In Israelite culture, bodies normally remained on burial benches only long enough for decomposition to reduce them to skeletons. To make room for more recently deceased relatives, the living would periodically transfer bones from the benches to the repository areas within the tombs.
Bone repositories in tombs were areas for the gathering of bones of multiple generations of family members. They were large enough to accommodate the bones of an entire Israelite family line. In tombs with multiple rooms, the repositories might even extend through a wall and under a bench in an adjoining room.
We know that Israelites hoped to remain interconnected with even larger segments of their kin relations than the multiple generations of a single family line (Hallote 2001, pp. 61–62). The evidence of large tomb complexes owned by well-off families leaves little room for doubt. The eighth- and seventh-century B.C.E. cave complex beneath the St. Étienne Monastery in Jerusalem, for example, contains a total of five standard burial rooms arrayed around a common entrance chamber. This elaborate underground structure allowed for several lineage-branches of an entire kin-group to share common interment. (See Bloch-Smith 1992, pp. 221, 237–38; Nutkowicz 2006, pp. 90, 93, figs. 11/1 and 11/2 [between p. 96 and p. 97], fig. 22 [between p. 192 and p. 193]. For a fine overview of this complex, with color photographs, see Barkay & Kloner 1986.)
--------------------------------
#### [Stated exercise a]
Rewrite the collected data rows, starting at the first row and stopping after the line that contains "[x=47, y=336]". Replace "Choose" with "Select" and change nothing else.

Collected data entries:
--------------------------------
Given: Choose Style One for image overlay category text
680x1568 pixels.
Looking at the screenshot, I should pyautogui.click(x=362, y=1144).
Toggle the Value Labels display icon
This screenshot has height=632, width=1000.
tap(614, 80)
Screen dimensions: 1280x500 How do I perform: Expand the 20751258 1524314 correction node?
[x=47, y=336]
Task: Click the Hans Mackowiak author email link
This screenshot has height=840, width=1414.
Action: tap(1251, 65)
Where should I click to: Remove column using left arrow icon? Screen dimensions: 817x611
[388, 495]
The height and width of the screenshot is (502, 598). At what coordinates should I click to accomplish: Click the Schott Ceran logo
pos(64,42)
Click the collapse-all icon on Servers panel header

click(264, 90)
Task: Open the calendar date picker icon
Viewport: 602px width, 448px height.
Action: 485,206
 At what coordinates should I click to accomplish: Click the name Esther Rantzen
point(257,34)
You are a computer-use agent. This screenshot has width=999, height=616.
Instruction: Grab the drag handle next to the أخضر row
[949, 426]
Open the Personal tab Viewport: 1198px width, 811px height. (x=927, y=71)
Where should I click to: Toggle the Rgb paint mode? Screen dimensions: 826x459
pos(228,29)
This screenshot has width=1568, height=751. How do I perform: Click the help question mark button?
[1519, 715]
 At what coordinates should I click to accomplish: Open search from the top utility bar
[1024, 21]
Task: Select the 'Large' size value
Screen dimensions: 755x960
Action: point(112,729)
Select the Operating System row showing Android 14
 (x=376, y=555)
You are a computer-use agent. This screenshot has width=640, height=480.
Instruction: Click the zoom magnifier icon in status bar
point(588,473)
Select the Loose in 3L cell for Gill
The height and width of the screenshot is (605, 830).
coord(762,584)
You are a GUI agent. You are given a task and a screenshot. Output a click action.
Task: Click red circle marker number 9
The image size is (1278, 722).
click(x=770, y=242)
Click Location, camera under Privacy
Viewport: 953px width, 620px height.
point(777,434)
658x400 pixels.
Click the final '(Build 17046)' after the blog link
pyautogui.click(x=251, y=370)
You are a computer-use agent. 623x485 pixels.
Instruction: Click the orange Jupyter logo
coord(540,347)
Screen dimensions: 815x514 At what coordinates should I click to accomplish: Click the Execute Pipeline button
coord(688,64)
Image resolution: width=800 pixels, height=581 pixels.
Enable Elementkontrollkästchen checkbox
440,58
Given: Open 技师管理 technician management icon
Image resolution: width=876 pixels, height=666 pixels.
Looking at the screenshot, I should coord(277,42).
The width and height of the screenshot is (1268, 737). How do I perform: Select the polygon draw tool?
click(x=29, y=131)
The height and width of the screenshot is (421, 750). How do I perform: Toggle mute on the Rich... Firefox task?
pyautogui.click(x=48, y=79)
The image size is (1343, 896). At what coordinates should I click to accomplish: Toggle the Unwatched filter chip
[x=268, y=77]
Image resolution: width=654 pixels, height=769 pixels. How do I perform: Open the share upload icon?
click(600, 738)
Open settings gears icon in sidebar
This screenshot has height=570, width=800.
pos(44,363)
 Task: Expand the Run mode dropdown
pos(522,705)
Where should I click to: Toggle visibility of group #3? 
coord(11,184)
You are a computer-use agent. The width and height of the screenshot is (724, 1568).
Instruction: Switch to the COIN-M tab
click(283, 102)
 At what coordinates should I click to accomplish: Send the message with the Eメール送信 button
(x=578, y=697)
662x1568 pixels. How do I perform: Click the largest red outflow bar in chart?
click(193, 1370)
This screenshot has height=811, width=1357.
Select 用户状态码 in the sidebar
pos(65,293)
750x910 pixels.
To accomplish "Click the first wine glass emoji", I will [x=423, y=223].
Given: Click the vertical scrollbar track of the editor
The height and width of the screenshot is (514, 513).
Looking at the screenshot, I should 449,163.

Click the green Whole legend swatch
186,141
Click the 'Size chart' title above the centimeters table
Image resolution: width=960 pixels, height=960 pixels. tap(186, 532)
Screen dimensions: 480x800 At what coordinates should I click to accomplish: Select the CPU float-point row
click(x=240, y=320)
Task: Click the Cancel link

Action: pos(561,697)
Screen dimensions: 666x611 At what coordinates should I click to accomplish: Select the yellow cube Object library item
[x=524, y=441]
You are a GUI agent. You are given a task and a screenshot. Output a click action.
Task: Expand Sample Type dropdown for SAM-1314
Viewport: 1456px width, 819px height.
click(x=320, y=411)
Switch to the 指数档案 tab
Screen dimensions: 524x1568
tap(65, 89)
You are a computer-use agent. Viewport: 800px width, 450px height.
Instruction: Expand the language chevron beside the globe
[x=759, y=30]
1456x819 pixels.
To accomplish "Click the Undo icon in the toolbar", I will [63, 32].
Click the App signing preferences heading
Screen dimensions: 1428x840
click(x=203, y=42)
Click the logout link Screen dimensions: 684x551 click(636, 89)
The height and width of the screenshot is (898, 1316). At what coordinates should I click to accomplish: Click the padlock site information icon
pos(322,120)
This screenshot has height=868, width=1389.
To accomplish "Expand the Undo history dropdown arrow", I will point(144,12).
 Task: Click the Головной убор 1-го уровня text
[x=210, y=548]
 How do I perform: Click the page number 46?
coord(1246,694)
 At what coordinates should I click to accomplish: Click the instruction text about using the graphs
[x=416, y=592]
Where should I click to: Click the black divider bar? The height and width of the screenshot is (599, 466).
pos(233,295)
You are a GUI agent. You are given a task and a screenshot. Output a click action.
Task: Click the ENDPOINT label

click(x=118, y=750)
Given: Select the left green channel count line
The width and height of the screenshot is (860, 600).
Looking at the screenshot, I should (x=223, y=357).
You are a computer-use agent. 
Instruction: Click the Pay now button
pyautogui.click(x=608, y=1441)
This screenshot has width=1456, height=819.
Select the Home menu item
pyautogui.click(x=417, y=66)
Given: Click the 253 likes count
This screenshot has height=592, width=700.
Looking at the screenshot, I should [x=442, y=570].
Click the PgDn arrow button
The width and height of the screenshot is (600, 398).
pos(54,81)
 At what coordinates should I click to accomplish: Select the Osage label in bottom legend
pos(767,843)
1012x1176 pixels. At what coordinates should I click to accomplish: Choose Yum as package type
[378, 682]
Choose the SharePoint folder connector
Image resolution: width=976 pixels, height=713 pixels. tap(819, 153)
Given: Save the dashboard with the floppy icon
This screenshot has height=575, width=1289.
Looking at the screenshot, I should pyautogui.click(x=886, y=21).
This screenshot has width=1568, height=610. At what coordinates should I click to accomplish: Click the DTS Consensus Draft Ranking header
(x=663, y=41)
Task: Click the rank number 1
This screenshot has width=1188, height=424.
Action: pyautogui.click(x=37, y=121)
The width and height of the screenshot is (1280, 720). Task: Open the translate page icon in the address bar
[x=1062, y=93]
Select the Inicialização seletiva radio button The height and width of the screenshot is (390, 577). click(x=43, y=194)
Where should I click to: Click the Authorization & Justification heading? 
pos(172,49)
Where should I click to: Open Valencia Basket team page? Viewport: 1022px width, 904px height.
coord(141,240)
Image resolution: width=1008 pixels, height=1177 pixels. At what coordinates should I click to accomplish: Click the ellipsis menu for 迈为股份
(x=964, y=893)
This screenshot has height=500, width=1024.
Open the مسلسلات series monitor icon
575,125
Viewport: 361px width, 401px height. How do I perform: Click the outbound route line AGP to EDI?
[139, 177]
--------------------------------
#### [Stated exercise b]
Repeat word for word the part of the text on Israelite tombs that begins at "We know that" and ends after "Barkay & Kloner 1986.)".

#### [Finished answer a]
Given: Select Style One for image overlay category text
680x1568 pixels.
Looking at the screenshot, I should pyautogui.click(x=362, y=1144).
Toggle the Value Labels display icon
This screenshot has height=632, width=1000.
tap(614, 80)
Screen dimensions: 1280x500 How do I perform: Expand the 20751258 1524314 correction node?
[x=47, y=336]

#### [Finished answer b]
We know that Israelites hoped to remain interconnected with even larger segments of their kin relations than the multiple generations of a single family line (Hallote 2001, pp. 61–62). The evidence of large tomb complexes owned by well-off families leaves little room for doubt. The eighth- and seventh-century B.C.E. cave complex beneath the St. Étienne Monastery in Jerusalem, for example, contains a total of five standard burial rooms arrayed around a common entrance chamber. This elaborate underground structure allowed for several lineage-branches of an entire kin-group to share common interment. (See Bloch-Smith 1992, pp. 221, 237–38; Nutkowicz 2006, pp. 90, 93, figs. 11/1 and 11/2 [between p. 96 and p. 97], fig. 22 [between p. 192 and p. 193]. For a fine overview of this complex, with color photographs, see Barkay & Kloner 1986.)